Esta nova série tem um dado novo e importante: a preocupação de traduzir para o espetador, através das pessoas que sofrem e dão a cara, o que são os oito objetivos de Desenvolvimento do Milénio (ODM), uma declaração assinada no ano 2000 por 192 Estados membros da ONU comprometendo-se até 2015 a erradicar a pobreza, promover a paz e alcançar os direitos fundamentais para todos13.

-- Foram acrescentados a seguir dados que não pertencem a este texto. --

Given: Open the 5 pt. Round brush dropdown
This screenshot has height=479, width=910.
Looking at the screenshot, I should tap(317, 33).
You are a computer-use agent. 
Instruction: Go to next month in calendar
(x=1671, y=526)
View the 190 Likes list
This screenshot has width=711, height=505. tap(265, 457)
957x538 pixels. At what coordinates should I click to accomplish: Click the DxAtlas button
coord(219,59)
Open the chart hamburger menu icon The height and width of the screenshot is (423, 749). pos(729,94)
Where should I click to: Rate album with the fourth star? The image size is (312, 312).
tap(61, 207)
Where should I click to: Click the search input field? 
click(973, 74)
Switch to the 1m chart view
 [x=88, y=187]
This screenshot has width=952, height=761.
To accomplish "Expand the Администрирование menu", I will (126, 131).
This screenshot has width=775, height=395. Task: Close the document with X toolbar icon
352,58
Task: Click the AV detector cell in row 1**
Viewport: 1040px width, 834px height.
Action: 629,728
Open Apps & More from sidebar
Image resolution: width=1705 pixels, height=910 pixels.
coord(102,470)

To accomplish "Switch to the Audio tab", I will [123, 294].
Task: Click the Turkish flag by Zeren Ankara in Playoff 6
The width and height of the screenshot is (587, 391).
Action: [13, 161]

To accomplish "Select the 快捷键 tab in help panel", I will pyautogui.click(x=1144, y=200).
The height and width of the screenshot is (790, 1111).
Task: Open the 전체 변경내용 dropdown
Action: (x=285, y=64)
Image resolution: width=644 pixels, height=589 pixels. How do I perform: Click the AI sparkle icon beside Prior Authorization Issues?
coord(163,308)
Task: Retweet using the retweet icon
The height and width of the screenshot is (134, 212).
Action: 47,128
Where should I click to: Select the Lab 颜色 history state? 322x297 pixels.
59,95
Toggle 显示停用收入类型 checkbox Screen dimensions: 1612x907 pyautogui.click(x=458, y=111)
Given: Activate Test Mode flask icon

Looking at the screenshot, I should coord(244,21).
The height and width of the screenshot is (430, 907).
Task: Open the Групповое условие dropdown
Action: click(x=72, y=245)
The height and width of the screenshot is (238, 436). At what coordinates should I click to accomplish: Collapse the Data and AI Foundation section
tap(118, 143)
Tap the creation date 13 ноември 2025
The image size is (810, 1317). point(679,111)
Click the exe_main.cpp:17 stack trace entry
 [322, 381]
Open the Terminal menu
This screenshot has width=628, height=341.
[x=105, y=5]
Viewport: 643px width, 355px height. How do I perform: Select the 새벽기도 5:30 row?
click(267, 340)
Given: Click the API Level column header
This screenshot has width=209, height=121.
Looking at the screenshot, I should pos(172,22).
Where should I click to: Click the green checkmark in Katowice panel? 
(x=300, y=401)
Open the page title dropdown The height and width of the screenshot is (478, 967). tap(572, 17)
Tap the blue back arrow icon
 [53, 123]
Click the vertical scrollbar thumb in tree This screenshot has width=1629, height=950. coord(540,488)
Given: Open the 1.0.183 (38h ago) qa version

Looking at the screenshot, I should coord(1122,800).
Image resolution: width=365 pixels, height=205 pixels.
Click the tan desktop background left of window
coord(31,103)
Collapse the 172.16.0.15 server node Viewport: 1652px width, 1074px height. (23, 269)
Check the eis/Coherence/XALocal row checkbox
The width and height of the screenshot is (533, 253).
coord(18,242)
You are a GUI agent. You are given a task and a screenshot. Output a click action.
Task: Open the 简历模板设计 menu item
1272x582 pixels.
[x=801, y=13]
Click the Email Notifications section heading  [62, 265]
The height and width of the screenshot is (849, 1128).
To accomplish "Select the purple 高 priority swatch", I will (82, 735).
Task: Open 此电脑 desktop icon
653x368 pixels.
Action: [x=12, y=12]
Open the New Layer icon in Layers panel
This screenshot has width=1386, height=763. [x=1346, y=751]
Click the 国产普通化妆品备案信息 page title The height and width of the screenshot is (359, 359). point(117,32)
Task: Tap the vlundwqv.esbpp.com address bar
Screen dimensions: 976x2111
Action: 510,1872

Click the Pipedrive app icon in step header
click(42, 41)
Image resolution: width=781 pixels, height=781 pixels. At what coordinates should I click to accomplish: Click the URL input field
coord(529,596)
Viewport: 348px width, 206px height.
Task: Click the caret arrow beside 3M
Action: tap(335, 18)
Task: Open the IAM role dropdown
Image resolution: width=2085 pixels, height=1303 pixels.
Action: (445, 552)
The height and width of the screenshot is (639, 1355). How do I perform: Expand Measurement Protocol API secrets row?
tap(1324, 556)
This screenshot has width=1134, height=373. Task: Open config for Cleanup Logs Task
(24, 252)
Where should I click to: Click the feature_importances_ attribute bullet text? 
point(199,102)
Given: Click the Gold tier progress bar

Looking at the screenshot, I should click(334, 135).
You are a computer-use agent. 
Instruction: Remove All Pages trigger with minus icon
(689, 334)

Face ao exposto anteriormente, podemos verificar que apenas três das cinco ONGD entrevistadas (FGS, Par-Respostas Sociais e IMVF) acabaram por criar projetos específicos, todos eles executados em Portugal na área de educação para o desenvolvimento. A Aidglobal incluiu os ODM em projetos já existentes que foram adaptados. E o CIDAC optou por não desenvolver projetos sobre os ODM. No que toca à cooperação para o desenvolvimento, não houve criação de projetos específicos que concorressem para os ODM nas ONGD entrevistadas, mas os temas destes objetivos, estavam de alguma forma em consonância com alguns dos projetos que já existentes na IMVF e CIDAC (embora não especificassem o nome do projeto).

As cinco organizações entrevistadas referiram que a partir de um certo período tornou-se obrigatório, em algumas candidaturas a financiamento, especificar para que ODM estavam a concorrer, e por isso foi importante encontrarem pontos de ligação com os projetos que já estavam a decorrer.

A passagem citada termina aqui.